● PROBLEM TO SOLVE
Retype the following records exactly as they appear, line for line.

● SUPPLIED DATA
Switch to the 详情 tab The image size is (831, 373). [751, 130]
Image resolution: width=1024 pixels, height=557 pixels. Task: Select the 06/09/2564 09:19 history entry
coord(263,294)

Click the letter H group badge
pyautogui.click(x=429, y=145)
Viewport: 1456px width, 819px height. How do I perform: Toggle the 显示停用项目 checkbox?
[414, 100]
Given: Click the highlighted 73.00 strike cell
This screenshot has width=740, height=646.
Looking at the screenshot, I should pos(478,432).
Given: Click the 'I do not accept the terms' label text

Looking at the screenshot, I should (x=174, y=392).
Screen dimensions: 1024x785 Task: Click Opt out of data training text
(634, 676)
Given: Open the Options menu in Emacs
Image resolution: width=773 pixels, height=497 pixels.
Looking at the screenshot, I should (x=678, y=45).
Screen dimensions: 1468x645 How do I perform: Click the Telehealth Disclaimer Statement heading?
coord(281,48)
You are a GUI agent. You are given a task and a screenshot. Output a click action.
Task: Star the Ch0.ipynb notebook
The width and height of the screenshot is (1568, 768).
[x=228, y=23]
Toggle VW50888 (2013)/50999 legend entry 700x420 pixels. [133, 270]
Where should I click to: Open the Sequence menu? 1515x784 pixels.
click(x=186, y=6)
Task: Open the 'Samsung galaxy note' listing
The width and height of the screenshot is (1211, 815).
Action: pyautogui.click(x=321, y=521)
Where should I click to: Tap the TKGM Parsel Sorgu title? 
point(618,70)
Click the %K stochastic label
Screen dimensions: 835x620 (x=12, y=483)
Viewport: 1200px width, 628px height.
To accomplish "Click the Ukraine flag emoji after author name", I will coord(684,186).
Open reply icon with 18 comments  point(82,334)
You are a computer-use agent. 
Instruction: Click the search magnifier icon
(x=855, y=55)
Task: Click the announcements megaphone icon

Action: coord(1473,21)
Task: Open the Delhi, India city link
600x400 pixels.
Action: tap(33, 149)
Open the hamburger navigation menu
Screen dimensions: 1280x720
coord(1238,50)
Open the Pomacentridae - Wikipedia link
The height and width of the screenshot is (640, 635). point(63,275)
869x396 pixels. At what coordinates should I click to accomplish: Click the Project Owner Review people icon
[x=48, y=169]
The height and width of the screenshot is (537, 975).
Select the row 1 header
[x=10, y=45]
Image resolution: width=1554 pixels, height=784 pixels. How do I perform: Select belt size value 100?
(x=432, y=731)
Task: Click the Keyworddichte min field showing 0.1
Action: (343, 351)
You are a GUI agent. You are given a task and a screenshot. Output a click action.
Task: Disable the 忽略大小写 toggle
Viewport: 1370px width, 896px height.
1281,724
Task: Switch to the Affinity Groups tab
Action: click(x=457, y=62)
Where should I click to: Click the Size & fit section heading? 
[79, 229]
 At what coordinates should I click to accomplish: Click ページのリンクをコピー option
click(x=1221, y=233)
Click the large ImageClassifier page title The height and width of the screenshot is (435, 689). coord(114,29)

● RESULT FOR THIS EXERCISE
Switch to the 详情 tab The image size is (831, 373). [751, 130]
Image resolution: width=1024 pixels, height=557 pixels. Task: Select the 06/09/2564 09:19 history entry
coord(263,294)

Click the letter H group badge
pyautogui.click(x=429, y=145)
Viewport: 1456px width, 819px height. How do I perform: Toggle the 显示停用项目 checkbox?
[414, 100]
Given: Click the highlighted 73.00 strike cell
This screenshot has width=740, height=646.
Looking at the screenshot, I should pos(478,432).
Given: Click the 'I do not accept the terms' label text

Looking at the screenshot, I should (x=174, y=392).
Screen dimensions: 1024x785 Task: Click Opt out of data training text
(634, 676)
Given: Open the Options menu in Emacs
Image resolution: width=773 pixels, height=497 pixels.
Looking at the screenshot, I should (x=678, y=45).
Screen dimensions: 1468x645 How do I perform: Click the Telehealth Disclaimer Statement heading?
coord(281,48)
You are a GUI agent. You are given a task and a screenshot. Output a click action.
Task: Star the Ch0.ipynb notebook
The width and height of the screenshot is (1568, 768).
[x=228, y=23]
Toggle VW50888 (2013)/50999 legend entry 700x420 pixels. [133, 270]
Where should I click to: Open the Sequence menu? 1515x784 pixels.
click(x=186, y=6)
Task: Open the 'Samsung galaxy note' listing
The width and height of the screenshot is (1211, 815).
Action: pyautogui.click(x=321, y=521)
Where should I click to: Tap the TKGM Parsel Sorgu title? 
point(618,70)
Click the %K stochastic label
Screen dimensions: 835x620 (x=12, y=483)
Viewport: 1200px width, 628px height.
To accomplish "Click the Ukraine flag emoji after author name", I will coord(684,186).
Open reply icon with 18 comments  point(82,334)
You are a computer-use agent. 
Instruction: Click the search magnifier icon
(x=855, y=55)
Task: Click the announcements megaphone icon

Action: coord(1473,21)
Task: Open the Delhi, India city link
600x400 pixels.
Action: tap(33, 149)
Open the hamburger navigation menu
Screen dimensions: 1280x720
coord(1238,50)
Open the Pomacentridae - Wikipedia link
The height and width of the screenshot is (640, 635). point(63,275)
869x396 pixels. At what coordinates should I click to accomplish: Click the Project Owner Review people icon
[x=48, y=169]
The height and width of the screenshot is (537, 975).
Select the row 1 header
[x=10, y=45]
Image resolution: width=1554 pixels, height=784 pixels. How do I perform: Select belt size value 100?
(x=432, y=731)
Task: Click the Keyworddichte min field showing 0.1
Action: (343, 351)
You are a GUI agent. You are given a task and a screenshot. Output a click action.
Task: Disable the 忽略大小写 toggle
Viewport: 1370px width, 896px height.
1281,724
Task: Switch to the Affinity Groups tab
Action: click(x=457, y=62)
Where should I click to: Click the Size & fit section heading? 
[79, 229]
 At what coordinates should I click to accomplish: Click ページのリンクをコピー option
click(x=1221, y=233)
Click the large ImageClassifier page title The height and width of the screenshot is (435, 689). coord(114,29)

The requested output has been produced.